Tuesday, May 26, 2009

Landscaping IS Art

Four random quotations came my way recently, and they all seem to connect with one issue I've been exploring. Or maybe I'm so immersed in this issue, everything seems to have to do with it. We're getting some high-rise apartments in my neighbourhood. While I'm all for high-density at the core of a city, I'm concerned with the various by-law infringements the developers are trying to bypass.

They want the set-backs from the street to be significantly less than allowed. They want a greater density, almost double, than allowed. A building closer to the downtown (further from residential areas) was denied the increase in density, but these guys seem to be untouchable.

But the one that really gets me is this: They're supposed to landscape 30% of the property. This is not only a matter of aesthetics, but a means for rainwater to become groundwater instead of rushing down concrete into the storm drains. They want to get around this bylaw by putting a garden on the roof. They don't mean a green roof; they mean some plants in containers on the roof for the guy in the penthouse to enjoy. So I wanted to write a letter to the editor and include some quotation to back up my thoughts.
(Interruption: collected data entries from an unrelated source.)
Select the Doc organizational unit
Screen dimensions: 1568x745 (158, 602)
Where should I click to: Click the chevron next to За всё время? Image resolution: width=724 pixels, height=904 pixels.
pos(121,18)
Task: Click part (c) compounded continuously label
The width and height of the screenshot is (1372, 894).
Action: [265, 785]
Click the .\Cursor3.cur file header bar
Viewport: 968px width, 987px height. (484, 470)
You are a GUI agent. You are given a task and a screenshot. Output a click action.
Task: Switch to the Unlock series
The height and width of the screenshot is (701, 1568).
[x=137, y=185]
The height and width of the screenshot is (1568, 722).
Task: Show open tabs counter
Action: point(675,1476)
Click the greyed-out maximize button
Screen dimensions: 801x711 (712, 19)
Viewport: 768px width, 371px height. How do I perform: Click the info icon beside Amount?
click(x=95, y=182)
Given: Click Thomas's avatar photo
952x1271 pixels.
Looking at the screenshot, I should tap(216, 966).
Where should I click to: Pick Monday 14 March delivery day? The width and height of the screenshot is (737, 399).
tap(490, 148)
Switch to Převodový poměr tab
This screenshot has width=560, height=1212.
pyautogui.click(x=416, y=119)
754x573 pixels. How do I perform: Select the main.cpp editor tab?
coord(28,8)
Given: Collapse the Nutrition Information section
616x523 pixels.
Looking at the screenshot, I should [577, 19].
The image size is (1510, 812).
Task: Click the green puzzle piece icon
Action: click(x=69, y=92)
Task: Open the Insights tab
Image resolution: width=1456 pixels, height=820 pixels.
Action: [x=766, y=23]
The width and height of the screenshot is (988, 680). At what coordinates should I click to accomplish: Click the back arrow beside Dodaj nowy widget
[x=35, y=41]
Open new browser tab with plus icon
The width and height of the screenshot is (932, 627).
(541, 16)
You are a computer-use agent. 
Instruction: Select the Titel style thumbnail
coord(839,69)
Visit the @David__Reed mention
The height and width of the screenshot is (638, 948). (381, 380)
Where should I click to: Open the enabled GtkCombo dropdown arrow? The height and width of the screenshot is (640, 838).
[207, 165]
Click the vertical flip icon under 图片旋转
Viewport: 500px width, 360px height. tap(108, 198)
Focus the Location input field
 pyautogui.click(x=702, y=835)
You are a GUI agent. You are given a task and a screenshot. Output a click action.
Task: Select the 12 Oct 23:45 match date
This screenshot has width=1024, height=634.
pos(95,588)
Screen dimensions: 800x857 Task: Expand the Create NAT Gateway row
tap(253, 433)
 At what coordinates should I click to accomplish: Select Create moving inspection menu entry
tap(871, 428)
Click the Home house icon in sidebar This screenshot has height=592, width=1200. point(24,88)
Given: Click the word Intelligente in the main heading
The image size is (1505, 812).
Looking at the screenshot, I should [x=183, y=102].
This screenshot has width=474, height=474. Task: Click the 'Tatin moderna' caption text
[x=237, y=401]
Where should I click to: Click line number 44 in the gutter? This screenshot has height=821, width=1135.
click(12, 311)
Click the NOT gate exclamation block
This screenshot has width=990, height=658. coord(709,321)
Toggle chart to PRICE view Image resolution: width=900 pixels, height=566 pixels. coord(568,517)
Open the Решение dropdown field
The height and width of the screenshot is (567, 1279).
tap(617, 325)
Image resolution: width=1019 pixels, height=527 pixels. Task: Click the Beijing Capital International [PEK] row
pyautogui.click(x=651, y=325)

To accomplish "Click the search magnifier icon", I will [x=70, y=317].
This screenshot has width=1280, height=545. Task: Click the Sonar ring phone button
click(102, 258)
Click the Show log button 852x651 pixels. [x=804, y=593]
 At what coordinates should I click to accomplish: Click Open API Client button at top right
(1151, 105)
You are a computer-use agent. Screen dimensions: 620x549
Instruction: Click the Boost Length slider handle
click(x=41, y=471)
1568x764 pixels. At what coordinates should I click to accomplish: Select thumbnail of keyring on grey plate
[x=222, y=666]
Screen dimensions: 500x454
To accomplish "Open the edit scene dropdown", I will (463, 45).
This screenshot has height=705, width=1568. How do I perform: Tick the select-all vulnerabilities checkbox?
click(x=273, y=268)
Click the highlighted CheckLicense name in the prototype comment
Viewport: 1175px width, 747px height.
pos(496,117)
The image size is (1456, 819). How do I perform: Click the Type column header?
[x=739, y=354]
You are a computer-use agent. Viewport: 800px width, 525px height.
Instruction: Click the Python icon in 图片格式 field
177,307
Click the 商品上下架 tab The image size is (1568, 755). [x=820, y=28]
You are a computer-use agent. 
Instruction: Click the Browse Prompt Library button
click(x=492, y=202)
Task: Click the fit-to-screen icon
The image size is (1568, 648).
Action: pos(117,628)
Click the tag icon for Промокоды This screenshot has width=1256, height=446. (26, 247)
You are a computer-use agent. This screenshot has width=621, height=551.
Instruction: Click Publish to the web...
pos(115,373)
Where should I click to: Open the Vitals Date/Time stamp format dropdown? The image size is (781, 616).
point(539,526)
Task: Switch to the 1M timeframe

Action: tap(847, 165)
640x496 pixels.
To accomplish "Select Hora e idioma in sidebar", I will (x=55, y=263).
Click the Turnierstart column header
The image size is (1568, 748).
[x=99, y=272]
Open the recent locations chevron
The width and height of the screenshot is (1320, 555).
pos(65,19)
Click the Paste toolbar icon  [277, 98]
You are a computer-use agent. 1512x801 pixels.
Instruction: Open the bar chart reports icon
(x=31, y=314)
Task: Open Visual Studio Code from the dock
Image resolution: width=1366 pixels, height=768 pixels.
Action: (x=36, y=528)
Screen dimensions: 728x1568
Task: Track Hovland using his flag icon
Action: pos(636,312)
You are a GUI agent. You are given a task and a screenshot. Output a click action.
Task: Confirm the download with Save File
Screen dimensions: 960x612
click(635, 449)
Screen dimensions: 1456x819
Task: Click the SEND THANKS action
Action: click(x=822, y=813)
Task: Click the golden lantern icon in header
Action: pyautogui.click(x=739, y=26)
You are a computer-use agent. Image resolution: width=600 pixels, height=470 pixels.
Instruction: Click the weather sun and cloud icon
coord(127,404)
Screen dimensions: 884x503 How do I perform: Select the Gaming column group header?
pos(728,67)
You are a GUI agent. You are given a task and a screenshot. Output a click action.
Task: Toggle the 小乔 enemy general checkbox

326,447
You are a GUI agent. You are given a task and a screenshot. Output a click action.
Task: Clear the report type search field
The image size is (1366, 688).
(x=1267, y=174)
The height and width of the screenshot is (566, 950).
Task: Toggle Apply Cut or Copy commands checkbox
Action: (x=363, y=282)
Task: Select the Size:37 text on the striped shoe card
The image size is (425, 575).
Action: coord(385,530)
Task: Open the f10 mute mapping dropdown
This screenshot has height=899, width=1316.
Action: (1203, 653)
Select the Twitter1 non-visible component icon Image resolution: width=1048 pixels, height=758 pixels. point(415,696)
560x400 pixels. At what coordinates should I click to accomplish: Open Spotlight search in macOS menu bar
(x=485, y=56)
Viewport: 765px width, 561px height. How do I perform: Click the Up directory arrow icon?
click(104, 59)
The first quotation that came to mind was this line that has stayed with me for years because of the imagery: "What sphinx of cement and aluminum bashed open their skulls and ate up their brains and imagination?" That's from Ginsberg's Howl. Gorgeous, but a little intense for a local paper.

Then there's Henry Ford: "Change is not always progress. A fever of newness has been everywhere confused with the spirit of progress." And Frank Lloyd Wright, "The skyscraper is responsible for the congestion, and is making the city of today impossible to use. The skyscraper piles the crowd up high, dumps it on the street, stuffs it in again, and the streets are not nearly wide enough." Perhaps, but a bit mundane.

The city wants some concessions for giving in to the developer's demands. It's asking that the developer spend 1% of its budget on a piece of public art. Very nice. Landscape with concrete and add a sculpture, and you're golden.

Walking in the halls past the student art display of Ontario Greenbelt graphics, one of them had this quotation:

"I think having land and not ruining it is the most beautiful art anybody could want to own."

-Andy Warhol.



landskapeideas said...

it's true..landscaping helps cooling down the cities..but some developers/clients doesn't want to put a lot of budget for landscape..of course they are more focus on the building. i was a landscape architect and its sucks when they always treat landscape architect as '2nd class professional' !!

Marie said...

Yup - landscapers, farmers, - the professions closest to the ground get shafted. I think it's partly from the idea than anyone can do it, but so many of us have lost touch with this dying art, we need professional help, so to speak.